→ Goal of the exercise
Return, unchanged, each line below that contains the word "every".

-- Begin Dataset extract --

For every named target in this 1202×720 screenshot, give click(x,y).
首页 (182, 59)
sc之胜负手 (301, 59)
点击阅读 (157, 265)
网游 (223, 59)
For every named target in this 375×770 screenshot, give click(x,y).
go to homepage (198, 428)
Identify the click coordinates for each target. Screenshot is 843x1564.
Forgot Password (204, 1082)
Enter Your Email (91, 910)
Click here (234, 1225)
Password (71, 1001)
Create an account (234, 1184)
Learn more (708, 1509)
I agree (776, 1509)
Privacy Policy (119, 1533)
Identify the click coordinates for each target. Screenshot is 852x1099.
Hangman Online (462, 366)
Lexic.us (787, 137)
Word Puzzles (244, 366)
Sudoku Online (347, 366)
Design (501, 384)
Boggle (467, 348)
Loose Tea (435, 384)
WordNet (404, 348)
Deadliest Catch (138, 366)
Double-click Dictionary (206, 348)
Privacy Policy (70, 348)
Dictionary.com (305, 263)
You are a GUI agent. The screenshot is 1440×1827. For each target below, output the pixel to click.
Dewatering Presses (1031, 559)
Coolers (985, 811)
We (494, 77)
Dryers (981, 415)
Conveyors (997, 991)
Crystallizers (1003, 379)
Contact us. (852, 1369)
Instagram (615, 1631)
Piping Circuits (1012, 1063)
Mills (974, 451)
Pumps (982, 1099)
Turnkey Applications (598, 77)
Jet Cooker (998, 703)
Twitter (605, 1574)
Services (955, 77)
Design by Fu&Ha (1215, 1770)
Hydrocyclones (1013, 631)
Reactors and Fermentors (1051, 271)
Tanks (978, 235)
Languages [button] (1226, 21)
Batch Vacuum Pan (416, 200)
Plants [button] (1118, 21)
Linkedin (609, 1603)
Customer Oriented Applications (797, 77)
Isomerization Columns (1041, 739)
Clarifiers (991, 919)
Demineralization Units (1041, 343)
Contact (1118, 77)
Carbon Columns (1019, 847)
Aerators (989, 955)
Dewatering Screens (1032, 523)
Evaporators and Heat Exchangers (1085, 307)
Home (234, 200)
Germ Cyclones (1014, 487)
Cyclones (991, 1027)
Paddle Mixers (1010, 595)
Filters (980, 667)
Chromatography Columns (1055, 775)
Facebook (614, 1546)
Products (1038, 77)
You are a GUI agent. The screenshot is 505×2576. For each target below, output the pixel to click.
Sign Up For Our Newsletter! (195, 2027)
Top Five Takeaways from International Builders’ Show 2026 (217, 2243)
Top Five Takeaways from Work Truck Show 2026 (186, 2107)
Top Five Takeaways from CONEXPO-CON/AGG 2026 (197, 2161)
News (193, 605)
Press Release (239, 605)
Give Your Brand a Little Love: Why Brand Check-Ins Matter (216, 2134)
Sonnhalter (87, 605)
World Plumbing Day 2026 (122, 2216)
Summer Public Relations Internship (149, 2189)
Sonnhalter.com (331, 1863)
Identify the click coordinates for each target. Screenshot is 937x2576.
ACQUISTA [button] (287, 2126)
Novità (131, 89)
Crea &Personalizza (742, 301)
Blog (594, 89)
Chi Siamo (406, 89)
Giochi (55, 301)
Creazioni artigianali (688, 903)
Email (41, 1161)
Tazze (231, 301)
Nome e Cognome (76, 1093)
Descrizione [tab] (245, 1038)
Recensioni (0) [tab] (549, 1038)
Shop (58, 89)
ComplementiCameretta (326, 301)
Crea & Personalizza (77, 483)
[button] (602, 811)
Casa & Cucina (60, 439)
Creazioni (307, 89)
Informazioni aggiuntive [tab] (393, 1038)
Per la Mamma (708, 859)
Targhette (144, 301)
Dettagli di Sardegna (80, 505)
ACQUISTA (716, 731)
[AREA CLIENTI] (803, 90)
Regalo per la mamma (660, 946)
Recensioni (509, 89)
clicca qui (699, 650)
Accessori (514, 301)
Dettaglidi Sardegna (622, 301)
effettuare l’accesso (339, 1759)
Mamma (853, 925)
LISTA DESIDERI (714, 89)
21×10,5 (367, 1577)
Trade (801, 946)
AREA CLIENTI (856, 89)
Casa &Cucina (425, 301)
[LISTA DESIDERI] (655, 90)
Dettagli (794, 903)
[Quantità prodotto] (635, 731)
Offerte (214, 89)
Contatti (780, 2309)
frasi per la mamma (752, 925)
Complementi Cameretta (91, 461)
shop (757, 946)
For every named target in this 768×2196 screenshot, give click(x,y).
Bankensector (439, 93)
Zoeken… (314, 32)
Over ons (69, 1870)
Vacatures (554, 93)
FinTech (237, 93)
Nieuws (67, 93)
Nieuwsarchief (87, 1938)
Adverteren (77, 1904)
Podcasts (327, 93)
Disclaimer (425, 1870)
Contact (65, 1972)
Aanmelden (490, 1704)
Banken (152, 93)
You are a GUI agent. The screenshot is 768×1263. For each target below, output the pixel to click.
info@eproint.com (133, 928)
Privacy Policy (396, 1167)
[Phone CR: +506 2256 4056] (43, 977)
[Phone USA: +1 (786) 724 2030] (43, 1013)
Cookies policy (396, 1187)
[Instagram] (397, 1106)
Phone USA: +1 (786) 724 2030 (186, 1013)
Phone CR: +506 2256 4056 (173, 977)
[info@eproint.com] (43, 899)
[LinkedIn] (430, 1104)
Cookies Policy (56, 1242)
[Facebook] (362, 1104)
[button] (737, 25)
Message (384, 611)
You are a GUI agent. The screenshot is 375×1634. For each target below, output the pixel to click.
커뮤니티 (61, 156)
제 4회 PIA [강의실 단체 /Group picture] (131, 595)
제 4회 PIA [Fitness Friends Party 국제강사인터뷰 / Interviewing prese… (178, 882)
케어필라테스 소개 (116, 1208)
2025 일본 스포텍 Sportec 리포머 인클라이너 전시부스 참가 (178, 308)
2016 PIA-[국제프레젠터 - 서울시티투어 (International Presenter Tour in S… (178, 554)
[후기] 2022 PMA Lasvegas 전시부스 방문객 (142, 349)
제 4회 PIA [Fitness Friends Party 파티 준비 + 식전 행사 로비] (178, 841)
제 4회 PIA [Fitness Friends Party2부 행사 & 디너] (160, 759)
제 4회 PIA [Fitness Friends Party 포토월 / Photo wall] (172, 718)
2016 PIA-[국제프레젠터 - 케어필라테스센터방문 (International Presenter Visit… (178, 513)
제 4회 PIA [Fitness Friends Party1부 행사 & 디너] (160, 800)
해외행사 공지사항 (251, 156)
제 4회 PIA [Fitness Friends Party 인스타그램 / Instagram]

-- End Dataset extract --

→ Complete answer
For every named target in this 1202×720 screenshot, give click(x,y).
For every named target in this 375×770 screenshot, give click(x,y).
For every named target in this 768×2196 screenshot, give click(x,y).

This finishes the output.